Abstract In infant rats short-term administration of the α 2 -adrenoceptor agonist, clonidine (CLO), induces refractoriness to the growth hormone (GH)-releasing effect of an acute CLO challenge. CLO reportedly stimulates GH release via increased release of GH-releasing hormone (GHRH) from the hypothalamus. Based on these premises, in this study we investigated the possibility that repeated CLO administration may induce down-regulation of hypothalamic α 2 -adrenoceptors, involved in GH control, thus prohibiting the GH-releasing effect of the drug. α 2 -Adrenoceptor binding was determined in different brain regions of 10-day-old rats pretreated for 5 days with CLO (150 μg/kg, b.i.d.) and killed 14 h after last CLO administration. [ 3 H ]p- Aminoclonidine ( [ 3 H ] PAC ) was used as the specific ligand of α 2 -adrenoceptors.

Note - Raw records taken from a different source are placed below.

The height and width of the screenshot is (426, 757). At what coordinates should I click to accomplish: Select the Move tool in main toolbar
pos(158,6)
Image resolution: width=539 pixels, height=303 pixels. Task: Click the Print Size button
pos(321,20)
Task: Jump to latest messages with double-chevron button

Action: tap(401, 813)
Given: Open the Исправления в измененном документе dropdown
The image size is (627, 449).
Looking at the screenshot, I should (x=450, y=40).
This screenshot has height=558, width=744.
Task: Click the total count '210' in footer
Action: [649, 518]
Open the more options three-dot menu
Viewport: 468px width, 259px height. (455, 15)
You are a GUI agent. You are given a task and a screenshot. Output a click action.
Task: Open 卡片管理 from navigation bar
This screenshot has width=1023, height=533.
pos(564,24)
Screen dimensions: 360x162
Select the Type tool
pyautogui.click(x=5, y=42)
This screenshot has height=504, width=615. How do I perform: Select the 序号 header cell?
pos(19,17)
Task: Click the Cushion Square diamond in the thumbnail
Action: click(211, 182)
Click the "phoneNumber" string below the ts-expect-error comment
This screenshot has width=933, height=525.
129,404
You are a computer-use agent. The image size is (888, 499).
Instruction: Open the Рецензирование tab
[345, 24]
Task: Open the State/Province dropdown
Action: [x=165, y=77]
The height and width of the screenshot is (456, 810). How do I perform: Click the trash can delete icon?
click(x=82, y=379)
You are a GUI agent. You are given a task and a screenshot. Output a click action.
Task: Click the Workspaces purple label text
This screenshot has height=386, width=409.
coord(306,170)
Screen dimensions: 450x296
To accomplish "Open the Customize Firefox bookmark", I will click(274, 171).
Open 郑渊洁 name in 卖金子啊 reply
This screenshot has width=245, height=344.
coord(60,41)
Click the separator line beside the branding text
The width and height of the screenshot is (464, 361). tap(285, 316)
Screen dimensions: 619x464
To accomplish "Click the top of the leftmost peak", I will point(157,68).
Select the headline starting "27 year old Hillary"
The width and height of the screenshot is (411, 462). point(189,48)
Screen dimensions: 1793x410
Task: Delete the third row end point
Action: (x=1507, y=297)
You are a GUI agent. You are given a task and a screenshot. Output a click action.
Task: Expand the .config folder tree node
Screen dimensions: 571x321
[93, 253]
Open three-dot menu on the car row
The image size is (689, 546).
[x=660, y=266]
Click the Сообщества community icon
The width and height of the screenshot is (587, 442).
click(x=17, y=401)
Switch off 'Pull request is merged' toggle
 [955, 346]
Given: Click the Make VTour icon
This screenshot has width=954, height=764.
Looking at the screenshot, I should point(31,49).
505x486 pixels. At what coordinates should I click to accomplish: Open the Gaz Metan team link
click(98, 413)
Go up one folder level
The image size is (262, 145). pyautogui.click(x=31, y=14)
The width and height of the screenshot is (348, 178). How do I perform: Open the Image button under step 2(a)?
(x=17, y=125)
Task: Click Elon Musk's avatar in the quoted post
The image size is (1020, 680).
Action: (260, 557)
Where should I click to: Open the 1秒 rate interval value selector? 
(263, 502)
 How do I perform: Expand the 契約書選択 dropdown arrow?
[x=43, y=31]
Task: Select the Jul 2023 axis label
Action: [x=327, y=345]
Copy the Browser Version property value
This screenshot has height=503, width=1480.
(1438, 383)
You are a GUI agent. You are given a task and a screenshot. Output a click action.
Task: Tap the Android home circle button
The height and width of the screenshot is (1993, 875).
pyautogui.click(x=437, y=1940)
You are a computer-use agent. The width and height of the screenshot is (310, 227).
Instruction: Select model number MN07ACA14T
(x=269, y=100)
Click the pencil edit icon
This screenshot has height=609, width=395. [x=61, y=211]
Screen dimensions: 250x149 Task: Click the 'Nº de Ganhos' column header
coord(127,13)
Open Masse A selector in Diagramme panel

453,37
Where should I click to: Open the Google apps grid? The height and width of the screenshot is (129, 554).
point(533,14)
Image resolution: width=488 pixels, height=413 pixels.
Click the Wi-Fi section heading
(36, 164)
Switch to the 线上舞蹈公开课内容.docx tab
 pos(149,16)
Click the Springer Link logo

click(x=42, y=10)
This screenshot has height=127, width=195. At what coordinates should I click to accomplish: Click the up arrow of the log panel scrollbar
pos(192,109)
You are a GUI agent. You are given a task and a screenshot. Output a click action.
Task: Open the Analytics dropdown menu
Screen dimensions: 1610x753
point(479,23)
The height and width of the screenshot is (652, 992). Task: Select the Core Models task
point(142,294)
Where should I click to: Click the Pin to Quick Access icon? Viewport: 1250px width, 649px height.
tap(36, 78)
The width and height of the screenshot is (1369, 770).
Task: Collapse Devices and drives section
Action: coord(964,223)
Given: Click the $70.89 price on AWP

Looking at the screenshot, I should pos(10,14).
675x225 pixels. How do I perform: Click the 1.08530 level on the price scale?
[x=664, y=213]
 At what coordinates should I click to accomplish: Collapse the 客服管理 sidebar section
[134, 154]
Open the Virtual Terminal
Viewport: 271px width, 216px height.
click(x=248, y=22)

Treatment with CLO decreased by about 30% the maximum number of binding sites ( B max ) in areas of the mediobasal hypothalamus (MBH) involved in the stimulatory control of GH secretion, i.e. nucleus periventricularis arcuatus, nucleus ventromedialis hypothalami and nucleus lateralis hypothalami. Reduction of B max for [ 3 H]PAC binding was observed also in the nucleus periventricularis hypothalami, an area involved in the inhibitory control of GH secretion and, among extrahypothalamic areas, only in the cortex piriformis. In no brain areas was the affinity constant ( K d ) for [ 3 H ] PAC binding significantly changed after CLO pretreatment. Binding studies performed with a specific ligand of α 1 -adrenoceptors, [ 3 H ] prazosin , showed that the effect of CLO was specific since no changes in the B max or K d were present in either hypothalamic or extrahypothalamic regions. In these rats, which are refractory to the GH-releasing effect of CLO, an opioid peptide analogue, FK 33-824, which like CLO acts via release of GHRH from the hypothalamus, was still capable of eliciting a rise in plasma GH. In all, these data indicate that: (1) CLO-induced α 2 -adrenoceptor down-regulation in some hypothalamic nuclei may explain the refractoriness to the GH-releasing effect of an acute CLO challenge present in short-term CLO pretreated infant rats; (2) there is, likely, an opioidergic interneuron between α 2 -adrenergic and GHRH-secreting neurons.